Answer

**step1** Understanding the problem

The problem describes mixing two hydrogen peroxide solutions of different concentrations to create a new solution with a specific total volume and concentration. We are given the concentration of the first solution as 10%, the concentration of the second solution as 25%, the total volume of the mixture as 30 liters, and the concentration of the final mixture as 15%. We need to find out how many liters of the 10% solution were used.

**step2** Finding the difference in concentrations

First, let's look at the concentrations. We are aiming for a 15% solution.
The difference between the final concentration (15%) and the concentration of the 10% solution is $$15\% - 10\% = 5\%$$.
The difference between the concentration of the 25% solution and the final concentration (15%) is $$25\% - 15\% = 10\%$$.

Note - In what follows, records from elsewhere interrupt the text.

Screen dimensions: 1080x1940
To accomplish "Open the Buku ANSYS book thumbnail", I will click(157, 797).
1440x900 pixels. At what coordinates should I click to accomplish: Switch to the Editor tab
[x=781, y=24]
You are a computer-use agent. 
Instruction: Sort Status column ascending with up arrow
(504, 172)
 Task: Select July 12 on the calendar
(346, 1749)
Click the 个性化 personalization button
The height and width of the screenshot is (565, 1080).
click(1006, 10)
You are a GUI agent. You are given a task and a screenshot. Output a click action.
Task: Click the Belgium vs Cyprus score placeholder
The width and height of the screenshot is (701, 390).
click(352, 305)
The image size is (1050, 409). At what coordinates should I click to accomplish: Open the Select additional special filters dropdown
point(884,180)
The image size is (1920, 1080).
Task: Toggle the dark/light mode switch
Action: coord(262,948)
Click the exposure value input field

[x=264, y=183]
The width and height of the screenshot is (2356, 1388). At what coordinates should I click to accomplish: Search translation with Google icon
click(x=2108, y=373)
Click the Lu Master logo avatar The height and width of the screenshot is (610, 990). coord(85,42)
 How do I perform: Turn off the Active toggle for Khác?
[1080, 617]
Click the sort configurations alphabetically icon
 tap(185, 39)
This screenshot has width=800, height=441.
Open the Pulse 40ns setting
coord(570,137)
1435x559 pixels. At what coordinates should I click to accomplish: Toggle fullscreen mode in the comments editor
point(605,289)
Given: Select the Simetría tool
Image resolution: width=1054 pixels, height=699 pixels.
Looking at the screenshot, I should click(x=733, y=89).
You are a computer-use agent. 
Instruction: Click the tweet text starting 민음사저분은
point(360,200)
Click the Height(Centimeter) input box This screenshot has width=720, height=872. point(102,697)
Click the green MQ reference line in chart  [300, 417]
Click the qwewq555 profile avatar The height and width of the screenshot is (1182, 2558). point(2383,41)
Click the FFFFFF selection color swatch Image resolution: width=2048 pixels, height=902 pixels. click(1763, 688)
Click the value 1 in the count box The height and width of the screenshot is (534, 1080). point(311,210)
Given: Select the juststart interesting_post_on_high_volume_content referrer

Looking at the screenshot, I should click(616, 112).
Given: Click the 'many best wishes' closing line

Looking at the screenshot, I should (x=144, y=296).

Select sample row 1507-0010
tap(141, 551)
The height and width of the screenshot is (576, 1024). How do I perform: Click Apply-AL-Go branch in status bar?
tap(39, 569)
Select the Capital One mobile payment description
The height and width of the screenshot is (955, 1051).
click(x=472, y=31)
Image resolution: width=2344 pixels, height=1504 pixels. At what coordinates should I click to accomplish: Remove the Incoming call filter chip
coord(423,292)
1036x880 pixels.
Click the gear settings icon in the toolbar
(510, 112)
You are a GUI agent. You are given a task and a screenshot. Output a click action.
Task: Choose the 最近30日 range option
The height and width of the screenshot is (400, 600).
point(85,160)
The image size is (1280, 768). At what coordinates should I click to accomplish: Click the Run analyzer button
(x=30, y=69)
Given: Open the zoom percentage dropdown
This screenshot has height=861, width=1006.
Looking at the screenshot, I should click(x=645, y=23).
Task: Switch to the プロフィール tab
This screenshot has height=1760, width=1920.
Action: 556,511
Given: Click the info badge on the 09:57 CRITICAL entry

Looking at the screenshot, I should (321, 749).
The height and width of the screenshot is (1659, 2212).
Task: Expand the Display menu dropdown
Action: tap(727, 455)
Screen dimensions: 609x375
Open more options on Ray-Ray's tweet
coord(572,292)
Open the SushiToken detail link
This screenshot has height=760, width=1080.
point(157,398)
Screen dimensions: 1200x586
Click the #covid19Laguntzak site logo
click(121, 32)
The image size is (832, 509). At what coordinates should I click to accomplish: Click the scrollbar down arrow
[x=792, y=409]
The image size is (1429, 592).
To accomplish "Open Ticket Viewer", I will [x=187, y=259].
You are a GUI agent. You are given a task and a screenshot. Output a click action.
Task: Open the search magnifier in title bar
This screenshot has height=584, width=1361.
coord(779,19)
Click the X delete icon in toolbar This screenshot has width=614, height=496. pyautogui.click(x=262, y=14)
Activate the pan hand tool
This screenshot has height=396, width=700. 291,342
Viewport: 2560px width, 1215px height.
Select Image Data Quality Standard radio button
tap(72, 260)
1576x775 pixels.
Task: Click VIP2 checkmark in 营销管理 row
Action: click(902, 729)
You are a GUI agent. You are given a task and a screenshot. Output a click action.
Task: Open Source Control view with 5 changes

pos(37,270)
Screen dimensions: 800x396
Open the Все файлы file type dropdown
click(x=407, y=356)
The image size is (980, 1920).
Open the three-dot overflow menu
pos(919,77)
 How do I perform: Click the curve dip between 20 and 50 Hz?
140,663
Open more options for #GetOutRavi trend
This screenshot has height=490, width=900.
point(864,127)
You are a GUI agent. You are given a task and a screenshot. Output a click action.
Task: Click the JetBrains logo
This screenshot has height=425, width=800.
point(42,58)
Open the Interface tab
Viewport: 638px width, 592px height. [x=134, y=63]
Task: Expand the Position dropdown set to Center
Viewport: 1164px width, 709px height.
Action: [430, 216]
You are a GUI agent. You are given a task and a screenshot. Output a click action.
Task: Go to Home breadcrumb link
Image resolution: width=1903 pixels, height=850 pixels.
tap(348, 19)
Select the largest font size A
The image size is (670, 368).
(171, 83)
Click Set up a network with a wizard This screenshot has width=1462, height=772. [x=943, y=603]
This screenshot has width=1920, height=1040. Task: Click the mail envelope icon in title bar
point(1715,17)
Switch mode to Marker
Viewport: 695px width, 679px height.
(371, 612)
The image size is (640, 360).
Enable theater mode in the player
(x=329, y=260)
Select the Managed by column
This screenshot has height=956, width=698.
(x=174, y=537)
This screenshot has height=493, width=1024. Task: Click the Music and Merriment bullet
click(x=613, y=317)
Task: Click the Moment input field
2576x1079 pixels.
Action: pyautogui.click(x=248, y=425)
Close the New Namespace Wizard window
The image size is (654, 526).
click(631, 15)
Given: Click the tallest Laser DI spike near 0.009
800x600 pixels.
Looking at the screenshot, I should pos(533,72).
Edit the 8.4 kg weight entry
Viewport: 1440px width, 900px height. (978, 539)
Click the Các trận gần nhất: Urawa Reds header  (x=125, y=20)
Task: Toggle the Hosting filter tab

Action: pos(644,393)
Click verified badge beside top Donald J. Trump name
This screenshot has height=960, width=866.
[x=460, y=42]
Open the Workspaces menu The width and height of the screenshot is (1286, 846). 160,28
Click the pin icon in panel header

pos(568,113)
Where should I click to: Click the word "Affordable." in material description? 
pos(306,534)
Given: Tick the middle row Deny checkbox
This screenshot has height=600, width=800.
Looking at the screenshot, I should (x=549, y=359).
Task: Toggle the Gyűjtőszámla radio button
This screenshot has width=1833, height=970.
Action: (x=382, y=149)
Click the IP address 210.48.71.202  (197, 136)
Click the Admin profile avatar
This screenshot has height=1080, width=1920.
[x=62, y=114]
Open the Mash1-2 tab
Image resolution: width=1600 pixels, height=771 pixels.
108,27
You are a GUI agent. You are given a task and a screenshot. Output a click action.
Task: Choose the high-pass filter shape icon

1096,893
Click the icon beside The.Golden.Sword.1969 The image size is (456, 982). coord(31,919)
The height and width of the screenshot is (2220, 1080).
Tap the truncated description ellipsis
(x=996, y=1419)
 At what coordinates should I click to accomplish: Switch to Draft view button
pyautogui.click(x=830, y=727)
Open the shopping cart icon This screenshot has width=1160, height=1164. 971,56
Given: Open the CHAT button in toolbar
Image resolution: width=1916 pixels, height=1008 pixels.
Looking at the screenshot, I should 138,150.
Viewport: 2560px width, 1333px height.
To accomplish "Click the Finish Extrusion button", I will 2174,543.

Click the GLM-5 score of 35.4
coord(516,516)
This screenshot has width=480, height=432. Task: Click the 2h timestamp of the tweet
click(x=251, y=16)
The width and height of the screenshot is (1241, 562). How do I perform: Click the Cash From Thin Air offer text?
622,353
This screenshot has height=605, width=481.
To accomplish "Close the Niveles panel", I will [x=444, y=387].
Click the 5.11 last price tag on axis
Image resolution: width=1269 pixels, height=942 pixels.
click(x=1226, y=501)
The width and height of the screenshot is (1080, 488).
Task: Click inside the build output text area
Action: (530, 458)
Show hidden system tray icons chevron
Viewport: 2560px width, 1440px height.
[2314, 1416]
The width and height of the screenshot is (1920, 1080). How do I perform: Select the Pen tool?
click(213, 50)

**step3** Determining the ratio of volumes

To achieve the desired 15% concentration, the volume of the solution that is "further away" in concentration from 15% needs to be proportionally smaller, and the volume of the solution that is "closer" in concentration to 15% needs to be proportionally larger.
The ratio of the differences we found is 10% to 5%. This can be written as 10 : 5, which simplifies to 2 : 1.
This means that for every 2 parts of the 10% solution, there will be 1 part of the 25% solution needed to make the 15% mixture. This is an inverse relationship: the larger concentration difference (10% for the 25% solution) corresponds to the smaller volume part (1 part), and the smaller concentration difference (5% for the 10% solution) corresponds to the larger volume part (2 parts).

**step4** Calculating the volume of the 10% solution

From the ratio, we know that the total mixture is made up of $$2 + 1 = 3$$ parts.
The total volume of the mixture is 30 liters.
To find the volume of one part, we divide the total volume by the total number of parts: $$30 \text{ liters} \div 3 \text{ parts} = 10 \text{ liters per part}$$.
Since the 10% solution makes up 2 parts of the mixture, the volume of the 10% solution used is $$2 \text{ parts} \times 10 \text{ liters/part} = 20 \text{ liters}$$.